» Short problem
Set out the material from the line containing "Task: Switch to the Photos tab" up to and including the line containing "point(1205,533)" as a Markdown table with the columns Row and Line, where Row numbers each line and Line holds its text. Leave out any blank lines.

## Begin

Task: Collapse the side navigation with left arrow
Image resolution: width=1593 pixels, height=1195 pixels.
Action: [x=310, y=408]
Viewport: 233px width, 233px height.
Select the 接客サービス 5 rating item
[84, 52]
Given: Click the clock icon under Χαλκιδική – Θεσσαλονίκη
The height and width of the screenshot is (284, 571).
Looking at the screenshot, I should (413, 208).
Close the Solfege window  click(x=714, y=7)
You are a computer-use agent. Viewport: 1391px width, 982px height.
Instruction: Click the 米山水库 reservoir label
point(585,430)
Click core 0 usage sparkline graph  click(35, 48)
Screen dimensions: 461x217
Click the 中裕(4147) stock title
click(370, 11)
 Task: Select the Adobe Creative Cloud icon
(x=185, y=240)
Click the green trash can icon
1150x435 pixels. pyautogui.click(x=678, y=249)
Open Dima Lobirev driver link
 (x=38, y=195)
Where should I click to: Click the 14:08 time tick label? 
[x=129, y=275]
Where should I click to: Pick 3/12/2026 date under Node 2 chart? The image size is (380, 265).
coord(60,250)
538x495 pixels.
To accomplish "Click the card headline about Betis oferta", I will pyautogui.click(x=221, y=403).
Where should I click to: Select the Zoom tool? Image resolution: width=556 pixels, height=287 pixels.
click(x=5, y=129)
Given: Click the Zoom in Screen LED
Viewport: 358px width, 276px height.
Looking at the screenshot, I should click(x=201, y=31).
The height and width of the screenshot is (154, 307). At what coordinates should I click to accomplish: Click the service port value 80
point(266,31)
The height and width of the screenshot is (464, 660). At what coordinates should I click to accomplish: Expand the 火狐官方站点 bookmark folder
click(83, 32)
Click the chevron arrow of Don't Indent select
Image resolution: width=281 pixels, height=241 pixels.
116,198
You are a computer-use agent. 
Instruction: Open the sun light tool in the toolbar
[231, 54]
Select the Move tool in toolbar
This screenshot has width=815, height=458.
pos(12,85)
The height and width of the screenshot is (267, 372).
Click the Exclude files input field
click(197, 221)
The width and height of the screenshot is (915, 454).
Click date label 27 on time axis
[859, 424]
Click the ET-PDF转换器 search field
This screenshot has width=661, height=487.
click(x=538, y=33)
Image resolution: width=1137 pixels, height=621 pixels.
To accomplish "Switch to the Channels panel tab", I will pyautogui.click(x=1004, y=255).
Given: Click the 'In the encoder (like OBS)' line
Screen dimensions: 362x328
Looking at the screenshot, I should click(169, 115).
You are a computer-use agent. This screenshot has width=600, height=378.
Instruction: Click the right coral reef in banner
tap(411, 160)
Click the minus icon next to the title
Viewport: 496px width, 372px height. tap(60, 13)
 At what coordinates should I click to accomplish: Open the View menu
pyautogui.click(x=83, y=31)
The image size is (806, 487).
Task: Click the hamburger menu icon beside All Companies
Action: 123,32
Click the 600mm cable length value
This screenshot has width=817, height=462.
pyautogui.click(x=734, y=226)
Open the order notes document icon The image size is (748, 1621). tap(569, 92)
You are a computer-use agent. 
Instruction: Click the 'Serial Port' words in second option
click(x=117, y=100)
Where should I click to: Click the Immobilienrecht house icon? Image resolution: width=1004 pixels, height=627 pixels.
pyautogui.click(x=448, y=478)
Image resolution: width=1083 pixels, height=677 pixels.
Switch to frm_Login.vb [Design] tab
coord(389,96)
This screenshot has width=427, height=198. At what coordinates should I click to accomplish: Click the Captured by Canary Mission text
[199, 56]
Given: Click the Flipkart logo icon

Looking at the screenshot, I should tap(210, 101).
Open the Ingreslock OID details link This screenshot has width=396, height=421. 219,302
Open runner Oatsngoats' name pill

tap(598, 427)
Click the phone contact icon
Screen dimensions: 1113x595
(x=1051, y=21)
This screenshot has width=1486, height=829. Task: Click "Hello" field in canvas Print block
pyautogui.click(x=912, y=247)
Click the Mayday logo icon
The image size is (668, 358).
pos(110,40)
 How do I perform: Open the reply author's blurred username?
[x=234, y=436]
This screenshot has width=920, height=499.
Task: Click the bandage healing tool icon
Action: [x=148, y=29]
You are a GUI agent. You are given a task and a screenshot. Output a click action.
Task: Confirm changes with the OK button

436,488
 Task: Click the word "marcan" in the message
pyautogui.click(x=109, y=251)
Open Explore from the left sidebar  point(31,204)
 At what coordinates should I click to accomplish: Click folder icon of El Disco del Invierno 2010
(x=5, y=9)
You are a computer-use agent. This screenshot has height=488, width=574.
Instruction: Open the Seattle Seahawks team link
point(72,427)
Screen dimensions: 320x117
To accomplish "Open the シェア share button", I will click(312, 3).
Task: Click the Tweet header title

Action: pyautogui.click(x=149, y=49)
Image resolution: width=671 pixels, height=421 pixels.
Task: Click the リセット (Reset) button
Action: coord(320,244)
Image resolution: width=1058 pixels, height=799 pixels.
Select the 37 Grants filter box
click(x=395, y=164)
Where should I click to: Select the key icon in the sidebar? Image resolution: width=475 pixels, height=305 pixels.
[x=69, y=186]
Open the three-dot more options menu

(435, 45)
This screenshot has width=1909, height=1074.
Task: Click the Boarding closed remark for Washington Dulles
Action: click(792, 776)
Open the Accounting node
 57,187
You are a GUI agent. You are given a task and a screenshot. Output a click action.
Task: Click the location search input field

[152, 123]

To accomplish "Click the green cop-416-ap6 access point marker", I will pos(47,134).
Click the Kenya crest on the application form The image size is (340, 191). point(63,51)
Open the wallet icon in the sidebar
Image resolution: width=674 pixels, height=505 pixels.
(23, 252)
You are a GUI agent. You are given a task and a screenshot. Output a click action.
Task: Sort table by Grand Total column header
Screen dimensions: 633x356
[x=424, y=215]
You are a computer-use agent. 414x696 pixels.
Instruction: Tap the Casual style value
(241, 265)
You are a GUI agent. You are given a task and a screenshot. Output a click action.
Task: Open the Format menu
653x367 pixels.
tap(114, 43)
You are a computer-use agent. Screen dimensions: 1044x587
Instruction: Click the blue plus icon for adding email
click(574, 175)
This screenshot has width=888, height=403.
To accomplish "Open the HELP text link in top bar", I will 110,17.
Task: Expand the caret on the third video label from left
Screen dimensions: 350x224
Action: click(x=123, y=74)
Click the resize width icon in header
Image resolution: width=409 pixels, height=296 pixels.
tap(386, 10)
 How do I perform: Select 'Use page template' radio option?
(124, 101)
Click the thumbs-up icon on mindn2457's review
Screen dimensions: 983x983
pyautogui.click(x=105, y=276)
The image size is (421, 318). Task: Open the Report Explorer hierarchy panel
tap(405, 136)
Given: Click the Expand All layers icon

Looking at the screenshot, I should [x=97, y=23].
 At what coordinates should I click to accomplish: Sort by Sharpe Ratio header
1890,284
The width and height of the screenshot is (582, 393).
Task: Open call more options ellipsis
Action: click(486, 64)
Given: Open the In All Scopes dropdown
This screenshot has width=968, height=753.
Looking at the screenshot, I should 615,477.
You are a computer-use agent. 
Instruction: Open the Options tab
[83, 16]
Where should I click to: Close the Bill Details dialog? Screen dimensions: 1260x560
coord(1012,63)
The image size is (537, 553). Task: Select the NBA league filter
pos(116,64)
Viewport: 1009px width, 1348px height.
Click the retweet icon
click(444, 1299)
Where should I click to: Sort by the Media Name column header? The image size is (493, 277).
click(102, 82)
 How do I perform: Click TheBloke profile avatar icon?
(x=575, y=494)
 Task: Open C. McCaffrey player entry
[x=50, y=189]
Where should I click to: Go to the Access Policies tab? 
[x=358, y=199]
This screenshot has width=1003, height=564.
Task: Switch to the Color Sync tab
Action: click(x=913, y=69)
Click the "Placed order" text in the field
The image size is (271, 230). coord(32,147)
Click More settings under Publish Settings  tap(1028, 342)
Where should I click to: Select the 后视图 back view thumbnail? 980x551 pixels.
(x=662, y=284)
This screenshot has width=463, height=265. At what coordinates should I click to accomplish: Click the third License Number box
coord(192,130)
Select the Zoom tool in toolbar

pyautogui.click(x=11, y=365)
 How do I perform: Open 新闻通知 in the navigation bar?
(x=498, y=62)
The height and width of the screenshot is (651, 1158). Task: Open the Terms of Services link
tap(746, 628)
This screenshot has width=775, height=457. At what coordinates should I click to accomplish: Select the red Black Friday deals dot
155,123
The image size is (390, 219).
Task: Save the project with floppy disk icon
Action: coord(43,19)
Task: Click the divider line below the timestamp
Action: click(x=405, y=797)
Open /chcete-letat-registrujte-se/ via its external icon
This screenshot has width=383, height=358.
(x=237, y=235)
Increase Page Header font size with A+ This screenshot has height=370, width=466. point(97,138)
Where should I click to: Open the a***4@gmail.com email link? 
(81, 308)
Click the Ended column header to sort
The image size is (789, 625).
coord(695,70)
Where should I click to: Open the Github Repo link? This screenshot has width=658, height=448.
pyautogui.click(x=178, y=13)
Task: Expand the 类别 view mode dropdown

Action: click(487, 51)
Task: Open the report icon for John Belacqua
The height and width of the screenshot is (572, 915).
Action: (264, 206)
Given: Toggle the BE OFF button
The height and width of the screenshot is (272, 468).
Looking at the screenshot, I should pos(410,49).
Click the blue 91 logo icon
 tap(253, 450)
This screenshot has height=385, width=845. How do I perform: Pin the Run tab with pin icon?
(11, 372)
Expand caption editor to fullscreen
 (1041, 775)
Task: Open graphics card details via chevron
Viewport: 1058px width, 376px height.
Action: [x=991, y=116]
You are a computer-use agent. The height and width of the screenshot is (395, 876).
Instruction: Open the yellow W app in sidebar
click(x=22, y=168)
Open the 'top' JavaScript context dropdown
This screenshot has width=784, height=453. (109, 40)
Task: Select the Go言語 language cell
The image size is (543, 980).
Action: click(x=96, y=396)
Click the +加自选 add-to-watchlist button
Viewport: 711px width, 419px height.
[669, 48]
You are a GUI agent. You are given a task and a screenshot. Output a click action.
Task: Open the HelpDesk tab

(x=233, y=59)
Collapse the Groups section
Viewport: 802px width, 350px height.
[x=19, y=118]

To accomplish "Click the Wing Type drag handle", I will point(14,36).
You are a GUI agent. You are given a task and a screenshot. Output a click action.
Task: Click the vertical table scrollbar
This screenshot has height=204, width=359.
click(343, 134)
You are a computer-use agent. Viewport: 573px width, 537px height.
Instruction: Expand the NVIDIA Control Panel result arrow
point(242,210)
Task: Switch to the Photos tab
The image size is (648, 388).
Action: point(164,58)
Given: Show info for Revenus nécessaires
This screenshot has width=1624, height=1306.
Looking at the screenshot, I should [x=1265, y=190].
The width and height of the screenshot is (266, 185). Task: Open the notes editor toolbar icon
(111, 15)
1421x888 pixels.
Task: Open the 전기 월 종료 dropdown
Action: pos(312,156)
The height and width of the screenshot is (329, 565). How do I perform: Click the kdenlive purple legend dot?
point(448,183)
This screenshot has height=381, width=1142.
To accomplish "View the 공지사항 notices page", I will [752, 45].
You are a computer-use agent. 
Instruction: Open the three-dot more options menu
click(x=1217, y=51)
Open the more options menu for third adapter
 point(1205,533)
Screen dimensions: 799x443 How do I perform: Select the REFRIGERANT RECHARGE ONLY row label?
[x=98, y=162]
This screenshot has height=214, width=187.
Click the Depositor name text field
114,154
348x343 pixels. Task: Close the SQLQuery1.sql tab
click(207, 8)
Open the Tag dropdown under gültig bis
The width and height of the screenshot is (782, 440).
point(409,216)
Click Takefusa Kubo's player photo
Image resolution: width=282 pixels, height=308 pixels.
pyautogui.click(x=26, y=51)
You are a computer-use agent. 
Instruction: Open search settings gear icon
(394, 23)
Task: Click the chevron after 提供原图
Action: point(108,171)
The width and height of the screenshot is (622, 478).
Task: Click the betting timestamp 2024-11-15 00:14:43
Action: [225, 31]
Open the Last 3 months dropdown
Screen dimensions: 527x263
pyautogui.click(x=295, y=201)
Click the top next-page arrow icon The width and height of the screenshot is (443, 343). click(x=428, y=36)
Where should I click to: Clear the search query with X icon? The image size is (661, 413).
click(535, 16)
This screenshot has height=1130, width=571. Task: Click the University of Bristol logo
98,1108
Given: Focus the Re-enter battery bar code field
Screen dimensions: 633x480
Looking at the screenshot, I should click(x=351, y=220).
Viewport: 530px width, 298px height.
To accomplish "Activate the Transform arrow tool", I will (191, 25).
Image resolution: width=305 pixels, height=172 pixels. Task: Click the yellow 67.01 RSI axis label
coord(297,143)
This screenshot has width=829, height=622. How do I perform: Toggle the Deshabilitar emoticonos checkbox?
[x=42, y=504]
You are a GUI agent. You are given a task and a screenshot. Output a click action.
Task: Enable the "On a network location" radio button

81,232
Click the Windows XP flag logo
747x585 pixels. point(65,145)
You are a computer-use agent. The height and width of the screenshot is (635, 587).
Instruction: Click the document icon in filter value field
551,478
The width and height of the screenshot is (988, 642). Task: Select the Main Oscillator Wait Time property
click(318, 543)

## End

» Task output
| Row | Line |
|---|---|
| 1 | Task: Switch to the Photos tab |
| 2 | The image size is (648, 388). |
| 3 | Action: point(164,58) |
| 4 | Given: Show info for Revenus nécessaires |
| 5 | This screenshot has width=1624, height=1306. |
| 6 | Looking at the screenshot, I should [x=1265, y=190]. |
| 7 | The width and height of the screenshot is (266, 185). Task: Open the notes editor toolbar icon |
| 8 | (111, 15) |
| 9 | 1421x888 pixels. |
| 10 | Task: Open the 전기 월 종료 dropdown |
| 11 | Action: pos(312,156) |
| 12 | The height and width of the screenshot is (329, 565). How do I perform: Click the kdenlive purple legend dot? |
| 13 | point(448,183) |
| 14 | This screenshot has height=381, width=1142. |
| 15 | To accomplish "View the 공지사항 notices page", I will [752, 45]. |
| 16 | You are a computer-use agent.  |
| 17 | Instruction: Open the three-dot more options menu |
| 18 | click(x=1217, y=51) |
| 19 | Open the more options menu for third adapter |
| 20 |  point(1205,533) |